Answer: The surface is a wavy, tube-like shape that expands and contracts along the y-axis. It looks like a series of connected spheres or beads, where the "beads" are actually circles in the xz-plane, and they pinch to a single point in between. Explain
This is a question about describing a 3D shape using special rules (parametric equations). . The solving step is:

1. **Understand the rules for each direction:** We have three rules for `x`, `y`, and `z`: `x = cos u cos v`, `y = u`, and `z = cos u sin v`. These rules tell us how to find the `x`, `y`, and `z` position for every pair of helper numbers `u` and `v`.

2. **Look for simple connections:** The rule `y = u` is super helpful! It tells us that the height of our shape (along the `y`-axis) is simply given by the `u` value. So, as `u` changes, our shape moves up or down the `y`-axis.

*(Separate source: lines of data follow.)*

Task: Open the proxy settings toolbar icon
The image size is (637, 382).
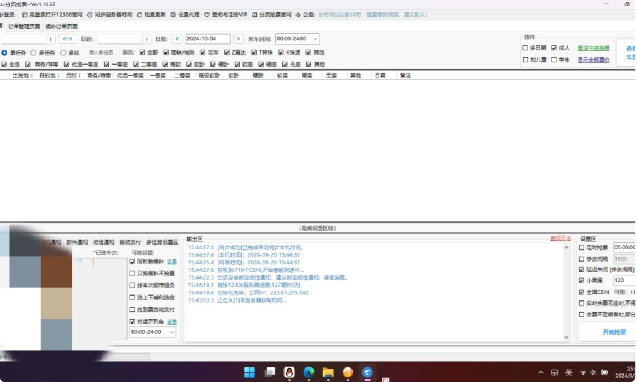Action: 173,15
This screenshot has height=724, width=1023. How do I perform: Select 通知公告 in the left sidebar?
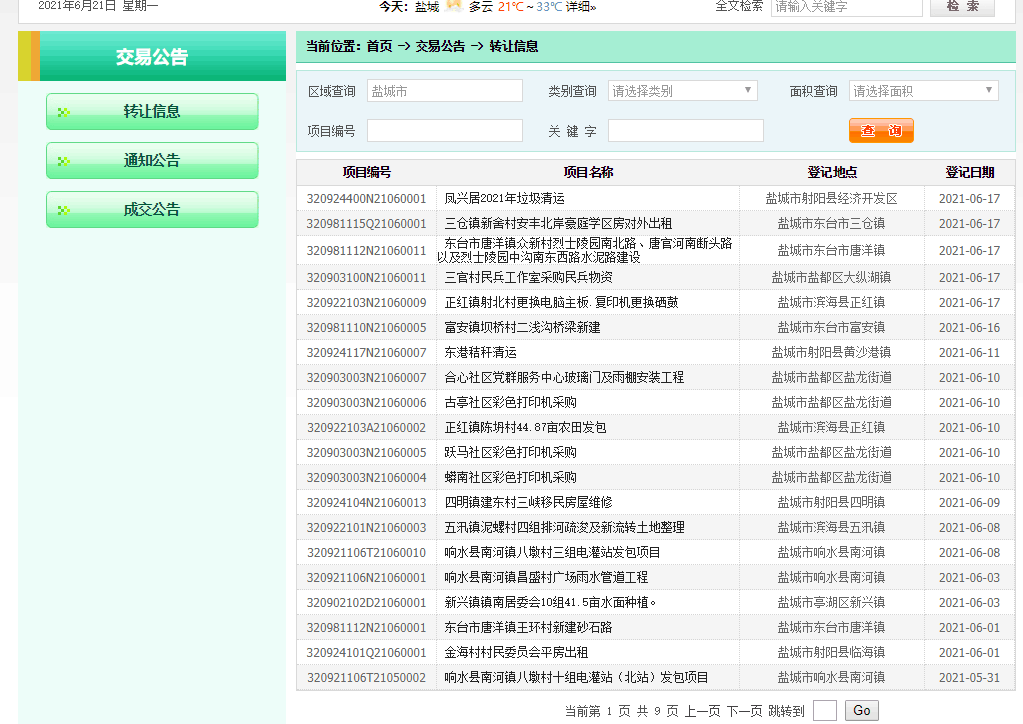pos(152,161)
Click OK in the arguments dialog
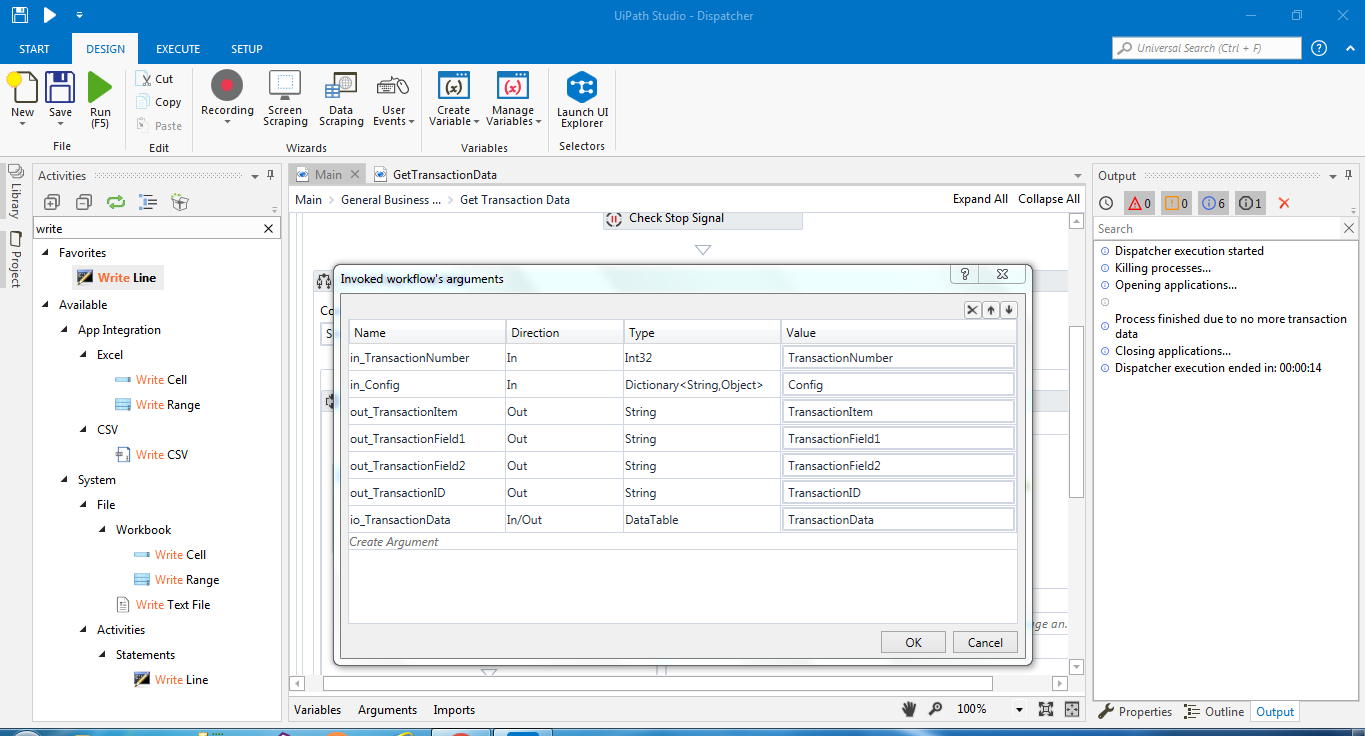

3. **See what happens at a fixed height (fixed `u` or `y`):** Let's pretend `u` is a constant number for a moment. This means `y` is also a constant height.
Now, let's look at `x = cos u cos v` and `z = cos u sin v`.
Imagine `cos u` is just a fixed number (let's call it 'R' for radius). Then we have `x = R cos v` and `z = R sin v`.
Do you remember what `x = R cos v` and `z = R sin v` make? That's right, a **circle**! It's a circle in the `xz`-plane (a flat slice of our 3D world) with radius `R`.

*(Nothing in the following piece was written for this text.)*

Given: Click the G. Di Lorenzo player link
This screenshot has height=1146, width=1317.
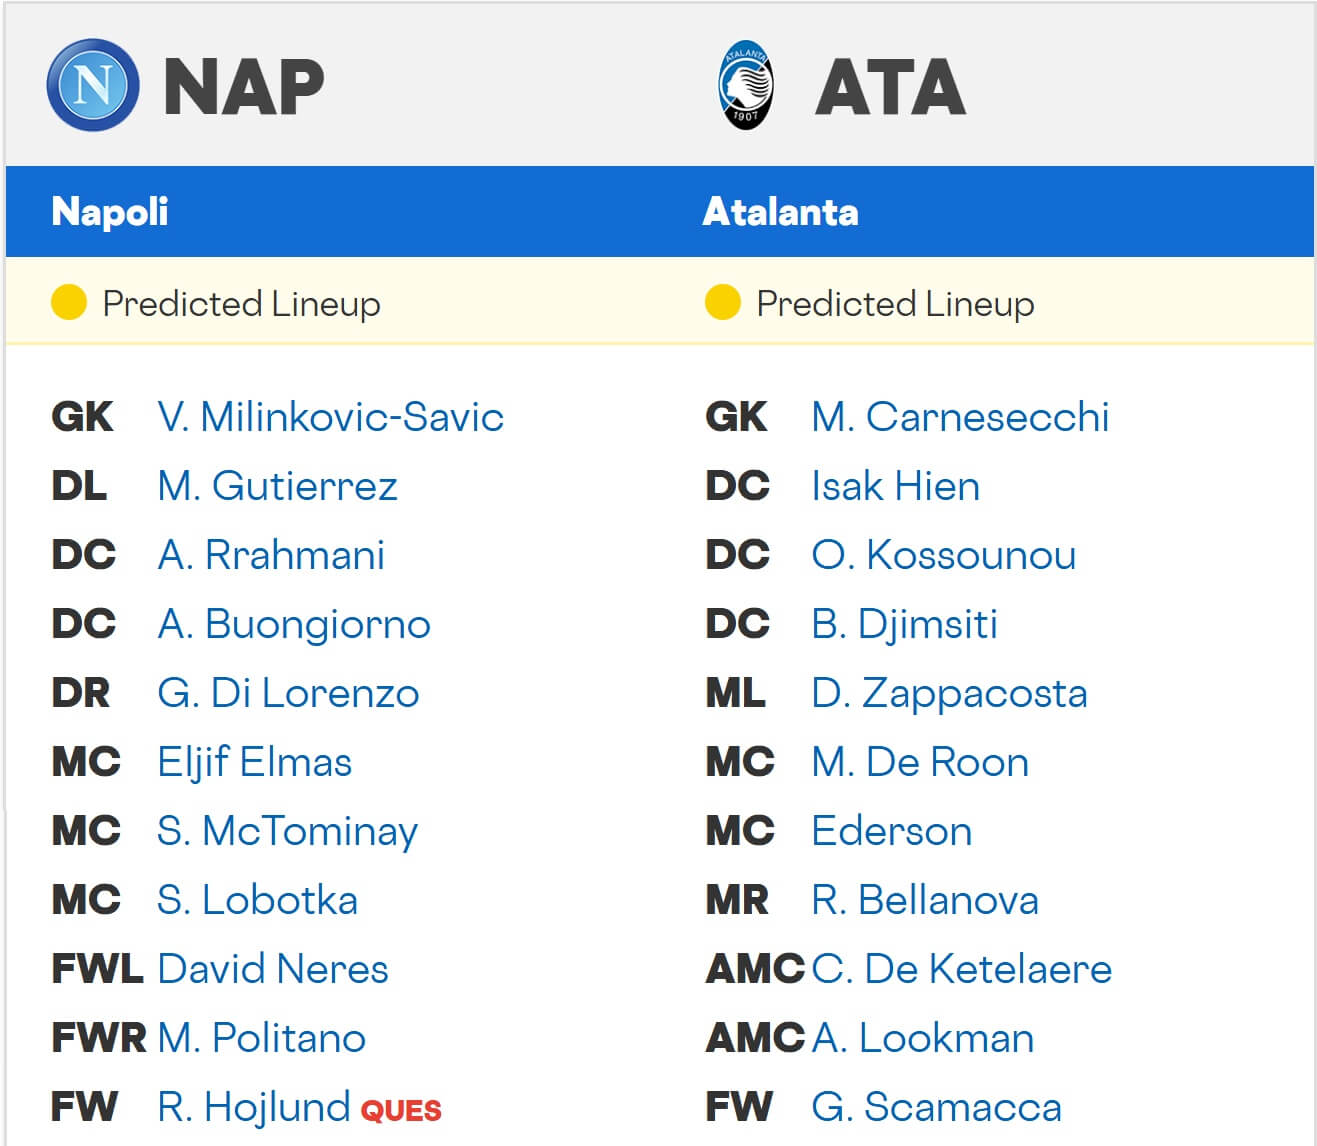Looking at the screenshot, I should coord(289,693).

4. **Figure out how the radius changes:** So, our shape is made of lots of circles stacked up along the `y`-axis. But the radius `R` isn't always the same; it's `cos u` (which means it's `cos y` since `y=u`).
Let's see how `cos u` (our radius) changes as `u` (our `y` height) goes from, say, 0 to 2π:
* **At `u = 0` (so `y = 0`):** `cos 0 = 1`. The circle has a radius of 1. It's a big circle on the `xz`-plane.
* **As `u` goes to `π/2` (so `y` goes to `π/2`):** `cos u` shrinks from 1 down to 0. So, the circle shrinks down to a tiny dot (radius 0) at the point `(0, π/2, 0)`.
* **As `u` goes from `π/2` to `π` (so `y` goes to `π`):** `cos u` goes from 0 down to -1. But radius is always a positive size, so we think of its absolute value, which grows from 0 back up to 1. So, the circle grows back to a radius of 1 at `y = π`.
* **As `u` goes from `π` to `3π/2` (so `y` goes to `3π/2`):** `cos u` goes from -1 back to 0. The circle shrinks to a dot again at `y = 3π/2`.
* **As `u` goes from `3π/2` to `2π` (so `y` goes to `2π`):** `cos u` goes from 0 back to 1. The circle grows to radius 1 again at `y = 2π`.

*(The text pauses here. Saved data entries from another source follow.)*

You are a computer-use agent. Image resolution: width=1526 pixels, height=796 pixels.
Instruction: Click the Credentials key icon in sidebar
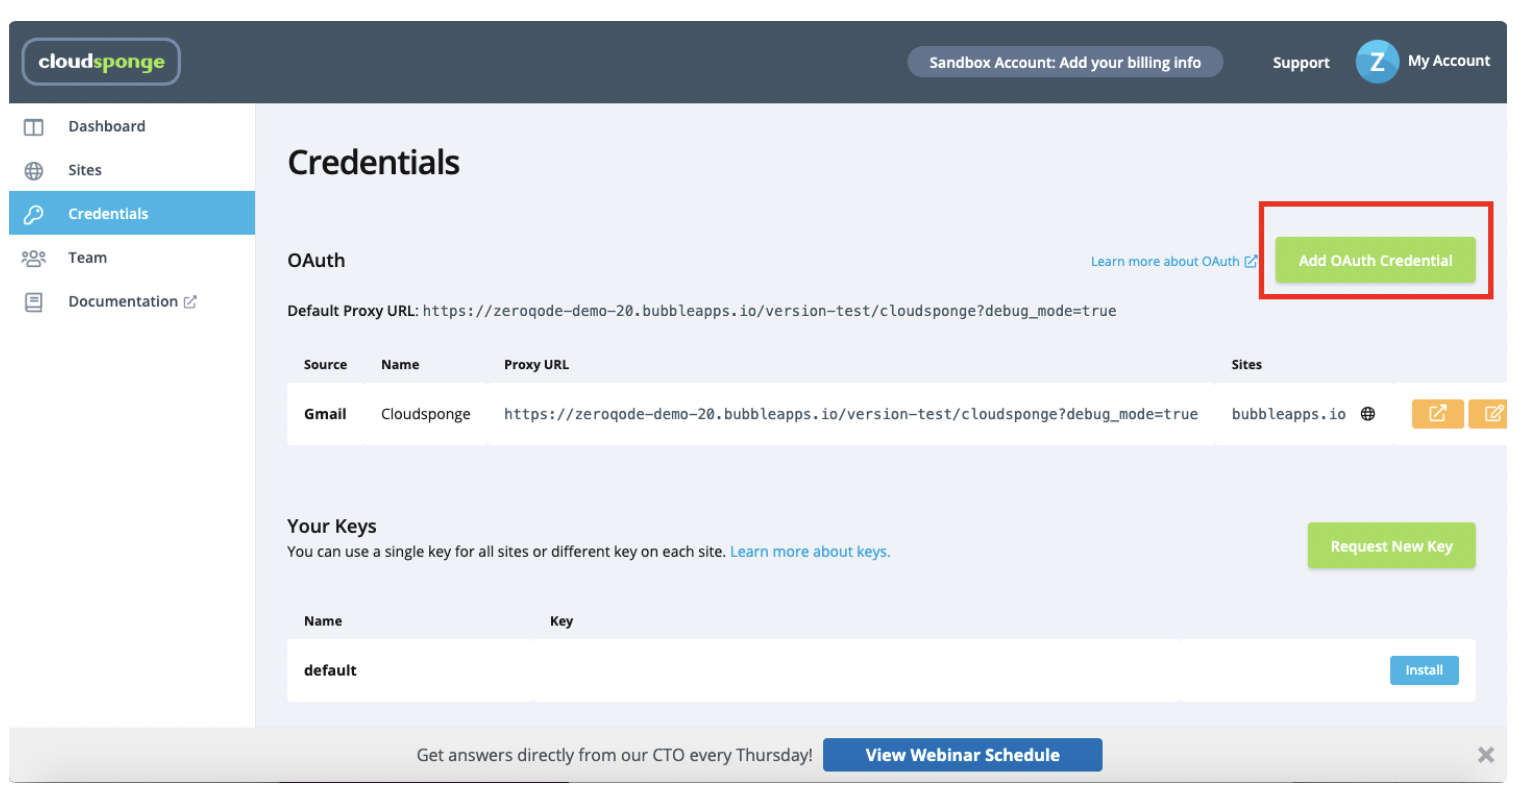tap(34, 214)
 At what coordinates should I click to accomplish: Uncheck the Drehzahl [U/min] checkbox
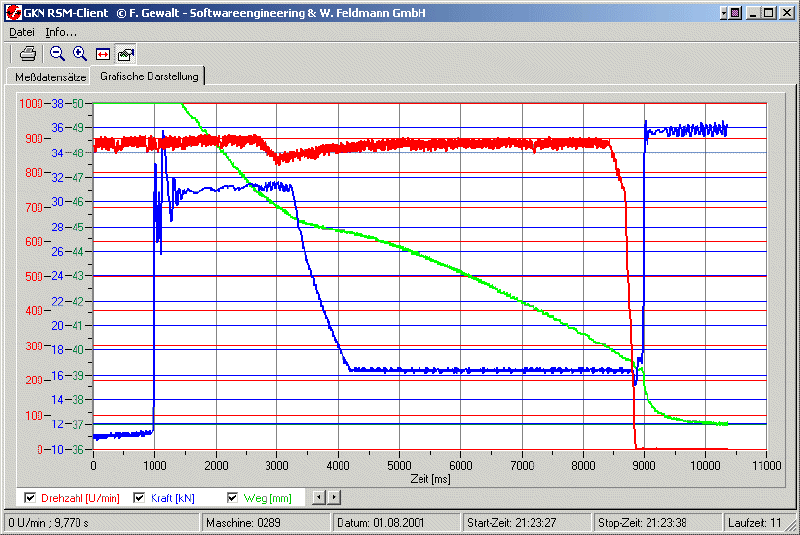(x=29, y=497)
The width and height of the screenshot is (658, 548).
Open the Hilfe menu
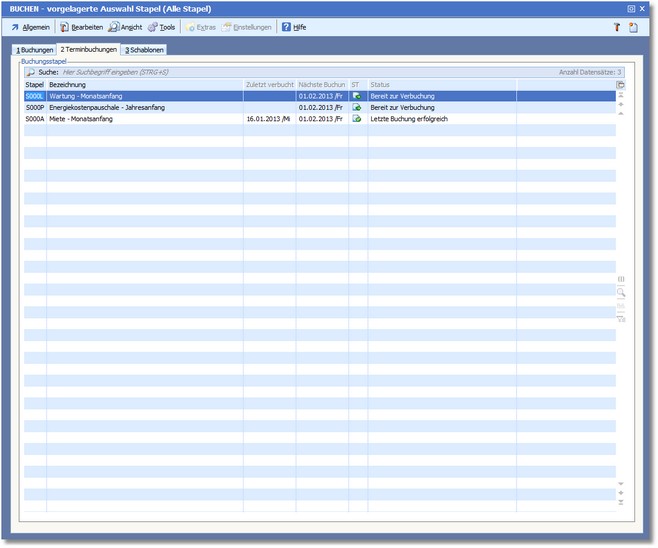point(294,27)
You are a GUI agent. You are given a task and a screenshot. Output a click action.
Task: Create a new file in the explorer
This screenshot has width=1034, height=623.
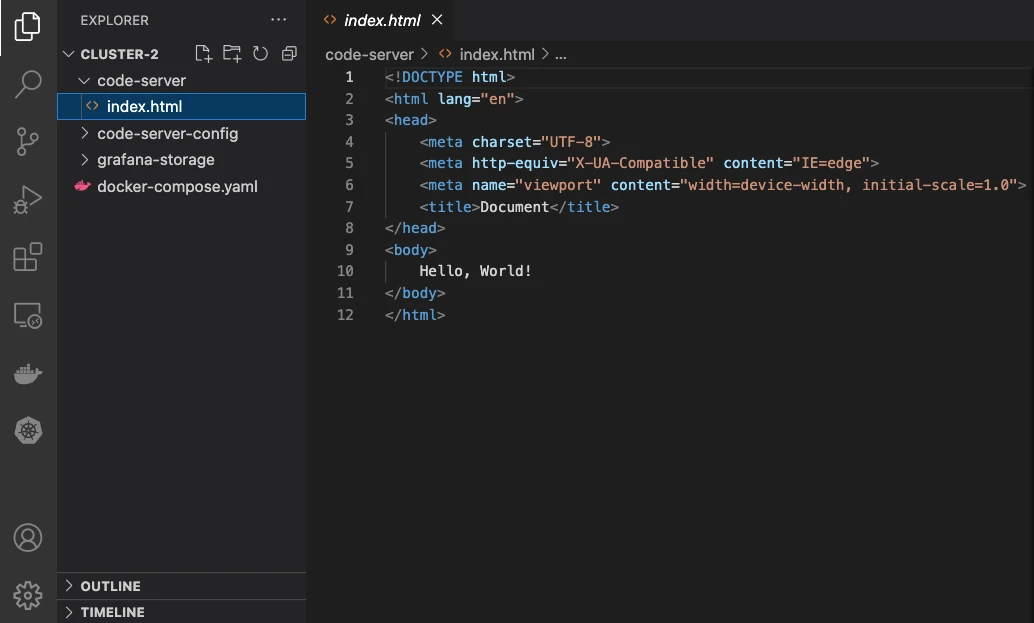(x=202, y=53)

5. **Putting it all together to imagine the sketch:** The shape starts as a large circle at `y=0`, pinches to a point at `y=π/2`, expands to a large circle at `y=π`, pinches to a point at `y=3π/2`, and expands to a large circle again at `y=2π`. This creates a beautiful wavy, tube-like shape that looks like connected bubbles or beads along the `y`-axis!